Tuesday, May 09, 2006

Social Security Endures; Not "Going Broke"

The New York Times
Social Security Endures

Buried in the newly released 2006 annual report on Social Security, there is good news on the program's long-term health. But don't expect to hear President Bush talking about it. His main comment on the new report is that the system is "going broke." He apparently still wants people to believe that their only options are ending up with nothing from the government in old age or relying on financial markets. That's a false choice and Americans recognized it as such when they rejected his push last year for private accounts.

Projected "cost rates" in this year's report show smaller annual deficits in Social Security than had previously been assumed, starting around mid-century. The 75-year projection ends in 2080 with a shortfall that is less than last year's estimates by $57 billion, in today's dollars. That's important, because the smaller the deficit, the less drastic the reforms needed to keep the program going strong.

The deficit is lower because government statisticians now assume that American women will have two children, on average, versus an earlier estimate of 1.95. The happy result for Social Security is that more taxpayers make for a healthier system. That is not to suggest that increased fertility is the key to strengthening Social Security. It obviously helps, as would more immigration or stronger wage growth.

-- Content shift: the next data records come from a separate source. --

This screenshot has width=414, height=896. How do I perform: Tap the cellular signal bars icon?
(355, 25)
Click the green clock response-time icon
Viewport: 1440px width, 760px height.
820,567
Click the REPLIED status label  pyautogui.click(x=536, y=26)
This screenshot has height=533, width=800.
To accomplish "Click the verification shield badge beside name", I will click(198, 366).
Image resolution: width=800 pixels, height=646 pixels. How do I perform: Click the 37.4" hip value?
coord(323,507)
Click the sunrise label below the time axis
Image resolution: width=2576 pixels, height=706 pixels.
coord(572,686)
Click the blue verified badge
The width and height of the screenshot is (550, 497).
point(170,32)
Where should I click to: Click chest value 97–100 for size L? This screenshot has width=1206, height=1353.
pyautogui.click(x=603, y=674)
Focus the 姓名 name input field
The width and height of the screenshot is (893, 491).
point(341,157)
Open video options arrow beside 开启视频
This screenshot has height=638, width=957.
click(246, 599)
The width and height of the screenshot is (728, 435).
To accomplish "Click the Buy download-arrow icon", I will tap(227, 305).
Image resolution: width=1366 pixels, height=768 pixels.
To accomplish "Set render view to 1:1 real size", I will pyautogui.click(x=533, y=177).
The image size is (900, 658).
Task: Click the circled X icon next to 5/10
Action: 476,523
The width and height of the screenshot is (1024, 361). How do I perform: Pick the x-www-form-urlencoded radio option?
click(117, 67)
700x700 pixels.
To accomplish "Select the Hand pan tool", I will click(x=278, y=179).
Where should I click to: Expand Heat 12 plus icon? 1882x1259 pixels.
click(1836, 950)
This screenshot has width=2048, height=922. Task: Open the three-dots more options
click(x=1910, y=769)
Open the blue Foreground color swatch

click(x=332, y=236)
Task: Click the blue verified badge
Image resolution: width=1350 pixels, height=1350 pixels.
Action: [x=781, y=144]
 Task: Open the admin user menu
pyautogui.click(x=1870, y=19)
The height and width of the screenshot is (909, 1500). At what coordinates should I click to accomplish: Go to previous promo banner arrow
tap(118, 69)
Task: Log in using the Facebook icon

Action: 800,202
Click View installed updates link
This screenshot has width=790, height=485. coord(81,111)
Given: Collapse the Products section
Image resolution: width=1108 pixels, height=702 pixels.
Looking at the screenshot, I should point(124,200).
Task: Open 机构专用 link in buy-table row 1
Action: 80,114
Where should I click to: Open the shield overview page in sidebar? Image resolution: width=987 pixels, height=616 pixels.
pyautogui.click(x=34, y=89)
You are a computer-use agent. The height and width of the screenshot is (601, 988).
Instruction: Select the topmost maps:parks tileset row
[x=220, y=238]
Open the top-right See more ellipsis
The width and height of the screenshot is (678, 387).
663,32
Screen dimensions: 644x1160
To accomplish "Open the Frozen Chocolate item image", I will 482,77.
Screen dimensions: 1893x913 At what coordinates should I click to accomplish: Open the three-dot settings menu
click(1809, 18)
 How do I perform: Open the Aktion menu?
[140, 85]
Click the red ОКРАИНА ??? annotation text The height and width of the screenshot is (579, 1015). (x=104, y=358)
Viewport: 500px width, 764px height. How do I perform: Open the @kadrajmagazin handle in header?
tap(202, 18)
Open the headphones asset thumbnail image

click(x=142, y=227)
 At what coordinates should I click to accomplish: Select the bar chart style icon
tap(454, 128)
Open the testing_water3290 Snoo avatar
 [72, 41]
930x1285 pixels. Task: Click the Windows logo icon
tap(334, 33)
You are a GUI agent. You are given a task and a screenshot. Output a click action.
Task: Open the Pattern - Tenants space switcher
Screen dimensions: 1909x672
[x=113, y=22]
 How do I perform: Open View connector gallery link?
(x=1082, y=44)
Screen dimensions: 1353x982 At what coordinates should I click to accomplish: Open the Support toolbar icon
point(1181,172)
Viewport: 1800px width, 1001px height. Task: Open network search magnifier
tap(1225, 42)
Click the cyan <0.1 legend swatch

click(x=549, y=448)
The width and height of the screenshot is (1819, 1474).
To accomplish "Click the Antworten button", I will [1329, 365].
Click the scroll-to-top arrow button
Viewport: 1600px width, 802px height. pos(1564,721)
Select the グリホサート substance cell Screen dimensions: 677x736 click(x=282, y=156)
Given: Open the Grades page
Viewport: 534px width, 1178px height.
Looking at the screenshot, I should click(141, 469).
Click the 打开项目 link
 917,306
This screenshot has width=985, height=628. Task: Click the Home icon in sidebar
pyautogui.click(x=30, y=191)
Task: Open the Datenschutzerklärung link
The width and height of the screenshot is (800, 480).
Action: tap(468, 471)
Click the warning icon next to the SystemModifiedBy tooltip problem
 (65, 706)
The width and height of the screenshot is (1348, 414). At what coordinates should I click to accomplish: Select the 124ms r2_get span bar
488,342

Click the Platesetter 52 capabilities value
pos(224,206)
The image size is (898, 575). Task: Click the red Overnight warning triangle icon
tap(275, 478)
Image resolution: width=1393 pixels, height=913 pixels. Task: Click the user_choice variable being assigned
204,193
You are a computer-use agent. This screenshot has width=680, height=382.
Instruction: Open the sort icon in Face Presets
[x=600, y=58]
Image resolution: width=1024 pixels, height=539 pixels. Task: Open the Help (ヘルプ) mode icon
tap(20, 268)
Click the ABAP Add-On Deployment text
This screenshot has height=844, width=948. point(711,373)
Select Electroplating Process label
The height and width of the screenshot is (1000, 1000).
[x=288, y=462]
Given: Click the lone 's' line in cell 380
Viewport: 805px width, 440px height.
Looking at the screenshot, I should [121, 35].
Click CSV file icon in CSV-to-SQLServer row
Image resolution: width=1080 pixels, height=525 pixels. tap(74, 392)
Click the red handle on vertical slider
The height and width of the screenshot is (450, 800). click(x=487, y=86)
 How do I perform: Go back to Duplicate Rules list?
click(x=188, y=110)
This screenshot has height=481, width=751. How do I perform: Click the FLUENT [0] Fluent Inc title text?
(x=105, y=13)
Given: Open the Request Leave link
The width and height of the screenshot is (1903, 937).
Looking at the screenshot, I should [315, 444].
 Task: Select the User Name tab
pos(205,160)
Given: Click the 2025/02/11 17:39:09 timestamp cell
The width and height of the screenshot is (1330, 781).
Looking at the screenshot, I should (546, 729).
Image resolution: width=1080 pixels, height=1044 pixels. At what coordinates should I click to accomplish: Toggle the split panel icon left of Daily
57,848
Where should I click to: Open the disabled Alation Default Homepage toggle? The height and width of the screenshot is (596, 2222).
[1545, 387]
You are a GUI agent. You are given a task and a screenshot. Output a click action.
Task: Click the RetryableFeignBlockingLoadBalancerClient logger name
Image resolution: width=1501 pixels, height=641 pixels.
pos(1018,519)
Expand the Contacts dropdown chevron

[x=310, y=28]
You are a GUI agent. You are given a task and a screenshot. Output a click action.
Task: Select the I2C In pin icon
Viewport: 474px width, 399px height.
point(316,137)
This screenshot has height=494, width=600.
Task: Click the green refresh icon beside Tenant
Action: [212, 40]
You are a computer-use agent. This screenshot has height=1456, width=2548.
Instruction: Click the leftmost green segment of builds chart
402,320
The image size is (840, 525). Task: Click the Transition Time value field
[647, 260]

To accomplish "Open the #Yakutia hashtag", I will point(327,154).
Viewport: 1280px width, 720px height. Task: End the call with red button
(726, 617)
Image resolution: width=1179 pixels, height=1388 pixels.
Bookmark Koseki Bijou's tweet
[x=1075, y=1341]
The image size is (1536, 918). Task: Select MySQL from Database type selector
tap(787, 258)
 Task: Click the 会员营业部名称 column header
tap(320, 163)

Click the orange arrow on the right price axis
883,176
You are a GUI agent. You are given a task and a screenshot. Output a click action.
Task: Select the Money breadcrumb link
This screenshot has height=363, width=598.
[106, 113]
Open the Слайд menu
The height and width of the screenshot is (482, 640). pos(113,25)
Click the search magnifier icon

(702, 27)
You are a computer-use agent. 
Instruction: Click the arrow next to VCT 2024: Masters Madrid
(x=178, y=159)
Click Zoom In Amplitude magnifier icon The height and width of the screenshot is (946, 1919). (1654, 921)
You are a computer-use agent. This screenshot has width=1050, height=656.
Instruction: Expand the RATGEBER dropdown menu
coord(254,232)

What the big impact of small adjustments shows is that Social Security is a dynamic system, adaptable to the 21st century. Currently, it is able to pay full benefits until 2040. Reforms that are enacted between now and then must be structured to take advantage of shifts that work in the system's favor, and to protect against those that don't. To that end, phasing in a modest package of benefit cuts and tax increases over the next several decades is the best way to ensure that the system won't come up short a generation from now.